A total of 715 colonies were collected from Hainan Island, with 16 collection sites range from N 18°24.361′ to N 19°54.254′ and from E 108°50.359′ to E 110°52.689′. Workers were killed immediately by immersing them into absolute ethanol and kept at -80°C until processed in the laboratory. A single worker from each colony was examined by mitochondrial DNA. Mitochondrial analysis was carried out on a polymerase chain reaction produced from the intergenic tRNAleu-COII region (Garnery et al., 1993 Experientia 49:11), with the primers E2 located at the 5´-end of the tRNAleu gene, and H2 located at the 5´-end of the COII gene. An automated sequencer ABI3730 xl (Applied Biosystems, USA) was used to sequence the samples. Sequence data was aligned with the Clustal X1.83 program, and the haplotype diversity (Hd), average number of nucleotide differences (K) and nucleotide diversity (Pi ) were calculated by DnaSP5.00.07.
A total of 48 haplotypes were found, 43 of which had not been previously published (Accession number: JQ323003-JQ3230045). There were 38 polymorphic sites, including 12 singleton variable sites, 23 parsimony informative sites, 1 insert site and 3 deletion sites. The average diversity of haplotypes was 0.742±0.017, the average nucleotide difference K and the nucleotide diversity of the honeybee samples Pi were 1.248 and 0.00354±0.00013 respectively, indicating the abundance of the haplotypes. The haplotype diversity (Hd) was unevenly distributed in all collections. The Wangning samples (WNLJ), from a southeast site in Hainan, were detected 3 haplotyes with the lowest haplotye diversity (1.171±0.066).Compared with the major haplotype (H02), the primary haplotype in Hainan island was H01, accounting for 46.15% of all samples in Hainan. But H02 was detected as the main haplotype in 3 collection sites (TCZJ, QZHM and QZJC), which were the primary places with introduced the mainland colonies. In addition, there were 74.27% honey bees in Hainan detected to have haplotypes which had the transition in 117th site (G-A), such a greater percentage was never detected in Chinese mainland.

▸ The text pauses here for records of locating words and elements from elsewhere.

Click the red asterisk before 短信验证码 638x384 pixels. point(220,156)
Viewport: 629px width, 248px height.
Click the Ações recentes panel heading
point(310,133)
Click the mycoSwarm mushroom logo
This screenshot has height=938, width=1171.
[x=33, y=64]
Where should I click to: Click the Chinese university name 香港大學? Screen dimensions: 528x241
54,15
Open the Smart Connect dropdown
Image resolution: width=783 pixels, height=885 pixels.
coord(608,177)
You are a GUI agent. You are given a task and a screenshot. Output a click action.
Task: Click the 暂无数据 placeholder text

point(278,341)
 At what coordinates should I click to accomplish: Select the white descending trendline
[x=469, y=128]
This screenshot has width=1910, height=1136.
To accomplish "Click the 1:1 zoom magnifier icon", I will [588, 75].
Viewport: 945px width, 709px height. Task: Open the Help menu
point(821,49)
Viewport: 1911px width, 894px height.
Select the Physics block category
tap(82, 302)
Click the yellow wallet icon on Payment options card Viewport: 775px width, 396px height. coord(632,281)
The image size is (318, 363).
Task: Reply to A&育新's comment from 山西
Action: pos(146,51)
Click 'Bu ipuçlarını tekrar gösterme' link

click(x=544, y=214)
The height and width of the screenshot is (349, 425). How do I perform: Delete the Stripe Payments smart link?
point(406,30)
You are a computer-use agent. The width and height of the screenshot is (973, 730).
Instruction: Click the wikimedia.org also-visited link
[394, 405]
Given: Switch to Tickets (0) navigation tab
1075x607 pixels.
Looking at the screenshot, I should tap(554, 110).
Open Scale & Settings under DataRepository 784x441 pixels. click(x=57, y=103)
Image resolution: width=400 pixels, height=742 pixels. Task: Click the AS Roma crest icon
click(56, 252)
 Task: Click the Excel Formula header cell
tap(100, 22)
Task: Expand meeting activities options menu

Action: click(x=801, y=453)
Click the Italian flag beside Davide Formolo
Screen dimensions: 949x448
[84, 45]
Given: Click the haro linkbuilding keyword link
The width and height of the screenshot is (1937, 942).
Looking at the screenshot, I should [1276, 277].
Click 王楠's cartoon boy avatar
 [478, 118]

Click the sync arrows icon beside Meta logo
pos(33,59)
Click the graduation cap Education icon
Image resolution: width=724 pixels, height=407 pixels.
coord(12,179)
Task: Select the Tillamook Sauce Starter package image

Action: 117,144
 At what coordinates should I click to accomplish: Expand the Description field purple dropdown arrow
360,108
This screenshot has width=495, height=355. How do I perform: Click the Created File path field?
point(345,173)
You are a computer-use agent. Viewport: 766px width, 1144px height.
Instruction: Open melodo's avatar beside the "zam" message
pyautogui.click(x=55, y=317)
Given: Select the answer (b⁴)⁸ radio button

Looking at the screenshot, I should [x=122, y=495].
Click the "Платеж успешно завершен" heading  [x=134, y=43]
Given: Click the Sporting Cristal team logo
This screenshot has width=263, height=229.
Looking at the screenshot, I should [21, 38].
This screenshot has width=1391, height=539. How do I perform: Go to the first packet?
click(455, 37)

Mainland honeybee introduction and the rearing queen led to the obviously different genetic structure and lower abundance diversity in some places in Hainan, which was the reason of the unstable genetic structure in Hainan honeybee population. Results of this study will provide us the scientific basis for the conservation of Apis c. cerana in Hainan.
The full study was recently published (in Chinese) in 2012, J. Fujian Agric. For. Univ. 41:2.